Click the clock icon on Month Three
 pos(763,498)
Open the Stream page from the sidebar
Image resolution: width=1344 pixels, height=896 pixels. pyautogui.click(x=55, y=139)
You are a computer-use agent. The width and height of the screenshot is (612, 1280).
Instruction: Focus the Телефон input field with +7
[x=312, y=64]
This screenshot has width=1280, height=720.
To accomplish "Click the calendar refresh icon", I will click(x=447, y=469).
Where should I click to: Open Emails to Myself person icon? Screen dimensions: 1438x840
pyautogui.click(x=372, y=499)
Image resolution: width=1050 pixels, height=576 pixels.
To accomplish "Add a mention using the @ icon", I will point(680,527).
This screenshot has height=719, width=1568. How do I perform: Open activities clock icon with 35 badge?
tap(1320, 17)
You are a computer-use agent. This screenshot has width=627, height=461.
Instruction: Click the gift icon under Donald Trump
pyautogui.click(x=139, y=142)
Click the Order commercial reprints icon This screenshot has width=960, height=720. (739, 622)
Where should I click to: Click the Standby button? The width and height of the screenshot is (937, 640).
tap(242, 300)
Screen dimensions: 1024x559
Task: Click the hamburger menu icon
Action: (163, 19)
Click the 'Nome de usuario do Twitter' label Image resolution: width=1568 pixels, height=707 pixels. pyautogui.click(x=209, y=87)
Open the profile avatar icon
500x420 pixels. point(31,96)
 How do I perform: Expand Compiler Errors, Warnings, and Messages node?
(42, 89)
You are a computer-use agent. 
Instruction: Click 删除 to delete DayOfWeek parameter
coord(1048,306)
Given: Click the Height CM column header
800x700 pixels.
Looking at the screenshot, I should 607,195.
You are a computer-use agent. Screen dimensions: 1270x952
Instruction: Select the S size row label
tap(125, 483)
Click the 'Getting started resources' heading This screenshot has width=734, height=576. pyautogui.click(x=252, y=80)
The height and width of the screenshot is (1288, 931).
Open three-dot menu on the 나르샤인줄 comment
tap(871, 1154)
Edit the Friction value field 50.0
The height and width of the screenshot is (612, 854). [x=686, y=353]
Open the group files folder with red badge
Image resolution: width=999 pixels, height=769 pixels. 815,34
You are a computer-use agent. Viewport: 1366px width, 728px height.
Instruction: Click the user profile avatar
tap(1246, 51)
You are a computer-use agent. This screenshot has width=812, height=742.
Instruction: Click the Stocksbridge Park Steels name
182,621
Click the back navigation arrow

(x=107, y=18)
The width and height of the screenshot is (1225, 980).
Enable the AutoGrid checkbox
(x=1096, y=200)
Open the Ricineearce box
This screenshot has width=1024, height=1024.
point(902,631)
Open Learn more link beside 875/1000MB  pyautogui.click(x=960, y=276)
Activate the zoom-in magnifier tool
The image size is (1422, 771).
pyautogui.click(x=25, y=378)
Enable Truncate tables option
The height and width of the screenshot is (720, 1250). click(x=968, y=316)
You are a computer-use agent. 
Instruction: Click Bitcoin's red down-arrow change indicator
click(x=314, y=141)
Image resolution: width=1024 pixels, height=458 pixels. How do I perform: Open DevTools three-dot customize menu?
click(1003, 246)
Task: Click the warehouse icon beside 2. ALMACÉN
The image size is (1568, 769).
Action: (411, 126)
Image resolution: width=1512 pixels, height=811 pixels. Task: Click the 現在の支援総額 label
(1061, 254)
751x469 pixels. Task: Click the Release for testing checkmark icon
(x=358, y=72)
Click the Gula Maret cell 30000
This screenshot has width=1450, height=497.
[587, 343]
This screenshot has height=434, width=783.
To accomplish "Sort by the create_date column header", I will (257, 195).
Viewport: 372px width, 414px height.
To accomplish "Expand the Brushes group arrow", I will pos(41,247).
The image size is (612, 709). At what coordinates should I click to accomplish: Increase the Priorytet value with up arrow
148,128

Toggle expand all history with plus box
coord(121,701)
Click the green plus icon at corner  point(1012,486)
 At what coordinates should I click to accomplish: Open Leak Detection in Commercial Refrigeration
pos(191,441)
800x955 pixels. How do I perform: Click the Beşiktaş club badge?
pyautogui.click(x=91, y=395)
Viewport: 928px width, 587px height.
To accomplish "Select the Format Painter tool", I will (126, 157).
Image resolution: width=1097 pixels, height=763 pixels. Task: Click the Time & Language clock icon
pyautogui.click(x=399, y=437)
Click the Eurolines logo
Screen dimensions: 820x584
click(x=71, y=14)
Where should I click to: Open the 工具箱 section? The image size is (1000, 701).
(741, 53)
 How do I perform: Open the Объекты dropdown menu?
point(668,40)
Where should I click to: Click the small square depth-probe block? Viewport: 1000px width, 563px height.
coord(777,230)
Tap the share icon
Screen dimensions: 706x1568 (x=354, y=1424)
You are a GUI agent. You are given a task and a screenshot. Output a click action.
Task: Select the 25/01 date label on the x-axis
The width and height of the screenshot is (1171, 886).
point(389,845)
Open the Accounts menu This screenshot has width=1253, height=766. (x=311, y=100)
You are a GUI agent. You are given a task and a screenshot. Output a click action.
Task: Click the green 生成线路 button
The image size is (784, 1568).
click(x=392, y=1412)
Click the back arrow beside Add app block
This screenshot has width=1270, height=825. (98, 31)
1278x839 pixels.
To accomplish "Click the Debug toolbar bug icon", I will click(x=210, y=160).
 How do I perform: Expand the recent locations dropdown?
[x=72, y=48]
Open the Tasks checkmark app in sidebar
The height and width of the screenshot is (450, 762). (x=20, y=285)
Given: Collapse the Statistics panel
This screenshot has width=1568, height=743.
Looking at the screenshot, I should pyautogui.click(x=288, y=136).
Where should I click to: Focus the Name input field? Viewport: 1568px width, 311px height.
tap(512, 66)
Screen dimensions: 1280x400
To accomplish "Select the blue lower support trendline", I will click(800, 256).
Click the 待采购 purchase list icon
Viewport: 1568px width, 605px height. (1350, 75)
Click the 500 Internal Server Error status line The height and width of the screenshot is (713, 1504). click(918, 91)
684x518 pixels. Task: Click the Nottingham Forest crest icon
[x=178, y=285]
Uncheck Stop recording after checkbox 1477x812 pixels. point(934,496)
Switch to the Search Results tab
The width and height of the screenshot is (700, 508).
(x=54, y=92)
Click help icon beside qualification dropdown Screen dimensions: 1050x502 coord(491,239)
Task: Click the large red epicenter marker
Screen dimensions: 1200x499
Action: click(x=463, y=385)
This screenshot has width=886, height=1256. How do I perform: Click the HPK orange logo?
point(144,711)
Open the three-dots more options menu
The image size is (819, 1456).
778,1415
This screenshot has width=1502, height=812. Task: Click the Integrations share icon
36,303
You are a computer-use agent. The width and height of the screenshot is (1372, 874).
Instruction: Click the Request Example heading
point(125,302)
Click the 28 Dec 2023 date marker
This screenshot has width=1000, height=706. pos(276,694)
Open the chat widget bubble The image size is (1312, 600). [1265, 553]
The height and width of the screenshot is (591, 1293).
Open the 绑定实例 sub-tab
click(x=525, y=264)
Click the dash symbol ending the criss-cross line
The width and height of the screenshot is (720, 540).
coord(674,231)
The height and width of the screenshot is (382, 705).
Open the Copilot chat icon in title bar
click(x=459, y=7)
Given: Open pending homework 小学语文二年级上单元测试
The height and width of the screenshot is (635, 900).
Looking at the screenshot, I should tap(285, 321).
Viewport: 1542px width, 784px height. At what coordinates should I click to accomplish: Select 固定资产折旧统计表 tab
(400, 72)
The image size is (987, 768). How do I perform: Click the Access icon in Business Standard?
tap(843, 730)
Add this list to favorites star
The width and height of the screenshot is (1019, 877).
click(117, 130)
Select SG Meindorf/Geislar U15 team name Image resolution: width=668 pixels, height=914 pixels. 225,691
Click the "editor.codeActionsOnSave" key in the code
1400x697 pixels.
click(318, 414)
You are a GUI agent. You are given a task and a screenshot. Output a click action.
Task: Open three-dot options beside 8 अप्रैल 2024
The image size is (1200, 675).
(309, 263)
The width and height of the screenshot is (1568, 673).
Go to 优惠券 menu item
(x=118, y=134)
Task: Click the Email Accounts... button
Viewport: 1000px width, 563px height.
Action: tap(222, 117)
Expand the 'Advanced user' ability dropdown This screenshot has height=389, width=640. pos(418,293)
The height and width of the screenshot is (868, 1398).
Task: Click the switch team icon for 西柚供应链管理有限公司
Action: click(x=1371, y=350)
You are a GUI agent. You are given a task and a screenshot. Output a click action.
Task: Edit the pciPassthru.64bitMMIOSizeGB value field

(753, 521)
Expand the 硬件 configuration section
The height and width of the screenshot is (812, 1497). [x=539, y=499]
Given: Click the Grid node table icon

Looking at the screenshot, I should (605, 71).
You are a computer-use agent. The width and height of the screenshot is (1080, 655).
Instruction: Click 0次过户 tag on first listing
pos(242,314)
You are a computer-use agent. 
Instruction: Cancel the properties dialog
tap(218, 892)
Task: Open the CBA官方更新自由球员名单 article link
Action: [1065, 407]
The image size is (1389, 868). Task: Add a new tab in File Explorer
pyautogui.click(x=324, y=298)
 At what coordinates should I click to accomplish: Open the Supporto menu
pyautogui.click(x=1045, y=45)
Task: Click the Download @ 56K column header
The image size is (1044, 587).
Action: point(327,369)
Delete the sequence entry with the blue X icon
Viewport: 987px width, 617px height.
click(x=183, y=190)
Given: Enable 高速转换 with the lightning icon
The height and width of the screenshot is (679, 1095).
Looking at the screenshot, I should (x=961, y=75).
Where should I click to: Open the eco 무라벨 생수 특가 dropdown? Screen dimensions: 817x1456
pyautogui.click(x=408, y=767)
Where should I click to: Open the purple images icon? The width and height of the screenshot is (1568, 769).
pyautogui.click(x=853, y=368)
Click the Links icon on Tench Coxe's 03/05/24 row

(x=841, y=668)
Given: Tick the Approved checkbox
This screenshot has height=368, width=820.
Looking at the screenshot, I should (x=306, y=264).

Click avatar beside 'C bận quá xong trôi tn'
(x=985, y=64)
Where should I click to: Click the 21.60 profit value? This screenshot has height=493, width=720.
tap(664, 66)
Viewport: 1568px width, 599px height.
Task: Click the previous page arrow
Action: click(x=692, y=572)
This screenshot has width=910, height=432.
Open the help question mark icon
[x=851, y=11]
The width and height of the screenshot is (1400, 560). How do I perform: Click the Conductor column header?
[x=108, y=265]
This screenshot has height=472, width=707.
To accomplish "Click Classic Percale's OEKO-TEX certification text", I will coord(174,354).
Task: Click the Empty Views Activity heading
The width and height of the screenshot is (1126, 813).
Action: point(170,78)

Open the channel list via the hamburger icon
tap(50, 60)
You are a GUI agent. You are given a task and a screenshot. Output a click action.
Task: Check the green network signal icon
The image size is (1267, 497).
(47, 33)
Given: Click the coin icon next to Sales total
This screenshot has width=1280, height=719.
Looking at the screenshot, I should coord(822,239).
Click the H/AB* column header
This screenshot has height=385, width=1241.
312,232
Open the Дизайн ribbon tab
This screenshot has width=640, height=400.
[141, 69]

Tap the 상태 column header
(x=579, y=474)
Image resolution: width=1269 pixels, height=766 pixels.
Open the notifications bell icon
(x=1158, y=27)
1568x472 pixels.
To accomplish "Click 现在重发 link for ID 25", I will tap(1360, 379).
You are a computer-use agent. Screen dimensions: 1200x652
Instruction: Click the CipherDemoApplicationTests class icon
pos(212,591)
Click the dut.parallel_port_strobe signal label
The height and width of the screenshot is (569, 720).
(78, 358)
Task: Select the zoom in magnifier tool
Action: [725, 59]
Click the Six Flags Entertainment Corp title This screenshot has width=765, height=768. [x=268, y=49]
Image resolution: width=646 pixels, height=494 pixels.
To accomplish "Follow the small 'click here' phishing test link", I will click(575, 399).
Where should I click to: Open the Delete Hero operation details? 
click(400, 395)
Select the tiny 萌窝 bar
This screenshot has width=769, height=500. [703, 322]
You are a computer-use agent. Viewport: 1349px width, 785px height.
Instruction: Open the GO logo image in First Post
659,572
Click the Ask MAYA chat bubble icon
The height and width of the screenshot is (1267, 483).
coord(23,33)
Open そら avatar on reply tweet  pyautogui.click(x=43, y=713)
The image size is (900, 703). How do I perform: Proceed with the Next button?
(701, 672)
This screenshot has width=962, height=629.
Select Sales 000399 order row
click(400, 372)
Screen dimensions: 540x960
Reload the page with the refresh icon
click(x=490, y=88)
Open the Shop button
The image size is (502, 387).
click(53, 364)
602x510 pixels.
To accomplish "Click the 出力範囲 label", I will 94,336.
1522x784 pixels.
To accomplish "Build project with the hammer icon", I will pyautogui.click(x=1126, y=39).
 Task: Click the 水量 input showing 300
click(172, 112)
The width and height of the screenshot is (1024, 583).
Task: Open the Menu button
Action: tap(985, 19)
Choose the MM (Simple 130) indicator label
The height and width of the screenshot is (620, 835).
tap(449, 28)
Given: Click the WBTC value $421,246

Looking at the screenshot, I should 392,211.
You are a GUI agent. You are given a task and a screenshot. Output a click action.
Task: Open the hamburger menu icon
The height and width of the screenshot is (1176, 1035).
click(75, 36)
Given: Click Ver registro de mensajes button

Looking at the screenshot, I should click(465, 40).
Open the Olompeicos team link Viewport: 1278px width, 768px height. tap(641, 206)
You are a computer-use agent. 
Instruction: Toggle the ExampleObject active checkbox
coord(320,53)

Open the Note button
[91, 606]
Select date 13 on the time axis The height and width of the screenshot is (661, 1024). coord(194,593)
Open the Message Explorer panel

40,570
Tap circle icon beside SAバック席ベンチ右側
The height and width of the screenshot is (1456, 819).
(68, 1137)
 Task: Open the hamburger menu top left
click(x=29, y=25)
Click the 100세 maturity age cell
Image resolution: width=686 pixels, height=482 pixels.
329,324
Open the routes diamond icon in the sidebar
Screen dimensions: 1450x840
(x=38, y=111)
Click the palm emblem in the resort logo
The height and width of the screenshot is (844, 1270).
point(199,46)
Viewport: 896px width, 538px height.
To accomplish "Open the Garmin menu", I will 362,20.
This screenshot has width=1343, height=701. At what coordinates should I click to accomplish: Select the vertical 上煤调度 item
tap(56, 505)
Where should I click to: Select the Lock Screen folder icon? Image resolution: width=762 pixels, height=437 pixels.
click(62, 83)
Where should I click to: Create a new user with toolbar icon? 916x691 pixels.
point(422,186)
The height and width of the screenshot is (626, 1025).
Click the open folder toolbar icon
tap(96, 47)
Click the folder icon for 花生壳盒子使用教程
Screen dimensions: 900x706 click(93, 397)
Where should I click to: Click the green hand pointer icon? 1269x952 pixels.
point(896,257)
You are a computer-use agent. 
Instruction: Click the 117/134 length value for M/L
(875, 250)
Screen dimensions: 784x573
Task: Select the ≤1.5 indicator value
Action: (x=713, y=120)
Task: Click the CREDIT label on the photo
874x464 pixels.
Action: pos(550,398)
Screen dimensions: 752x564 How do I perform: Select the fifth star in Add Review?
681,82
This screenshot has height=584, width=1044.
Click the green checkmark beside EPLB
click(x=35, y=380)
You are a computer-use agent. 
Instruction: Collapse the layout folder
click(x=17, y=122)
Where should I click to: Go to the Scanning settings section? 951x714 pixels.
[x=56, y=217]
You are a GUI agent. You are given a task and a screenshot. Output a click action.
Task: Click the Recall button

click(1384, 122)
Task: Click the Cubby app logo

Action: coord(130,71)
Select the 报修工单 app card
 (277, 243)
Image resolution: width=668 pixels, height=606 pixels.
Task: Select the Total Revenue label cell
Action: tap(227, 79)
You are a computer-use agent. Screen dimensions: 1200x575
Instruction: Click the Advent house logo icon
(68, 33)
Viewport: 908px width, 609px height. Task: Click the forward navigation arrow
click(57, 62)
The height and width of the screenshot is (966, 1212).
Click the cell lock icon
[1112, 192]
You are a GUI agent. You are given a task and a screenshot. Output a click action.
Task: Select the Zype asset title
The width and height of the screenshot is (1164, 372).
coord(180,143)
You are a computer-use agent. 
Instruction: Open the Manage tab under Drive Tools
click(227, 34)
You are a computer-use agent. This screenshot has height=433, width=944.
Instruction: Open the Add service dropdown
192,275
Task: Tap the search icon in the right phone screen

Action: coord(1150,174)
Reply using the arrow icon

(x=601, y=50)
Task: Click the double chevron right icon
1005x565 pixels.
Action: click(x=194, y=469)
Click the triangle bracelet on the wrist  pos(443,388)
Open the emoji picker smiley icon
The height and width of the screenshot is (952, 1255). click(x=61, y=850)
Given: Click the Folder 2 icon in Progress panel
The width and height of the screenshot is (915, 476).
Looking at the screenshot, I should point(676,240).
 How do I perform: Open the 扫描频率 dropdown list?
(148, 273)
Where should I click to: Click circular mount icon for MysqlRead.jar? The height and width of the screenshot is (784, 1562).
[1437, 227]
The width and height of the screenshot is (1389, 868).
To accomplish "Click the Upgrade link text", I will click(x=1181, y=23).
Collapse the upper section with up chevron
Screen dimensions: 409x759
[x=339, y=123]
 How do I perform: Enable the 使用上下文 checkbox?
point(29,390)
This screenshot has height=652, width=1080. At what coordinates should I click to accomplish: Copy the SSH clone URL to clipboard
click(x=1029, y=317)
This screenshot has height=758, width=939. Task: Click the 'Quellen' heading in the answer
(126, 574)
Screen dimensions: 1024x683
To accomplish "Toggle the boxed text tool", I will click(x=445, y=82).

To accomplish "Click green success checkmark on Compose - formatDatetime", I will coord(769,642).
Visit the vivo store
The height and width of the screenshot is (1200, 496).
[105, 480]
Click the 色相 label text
□ □ □ □ □
What is expected: In the material above, how many lines contain "options"? Reply with only the number.

Written answer: 2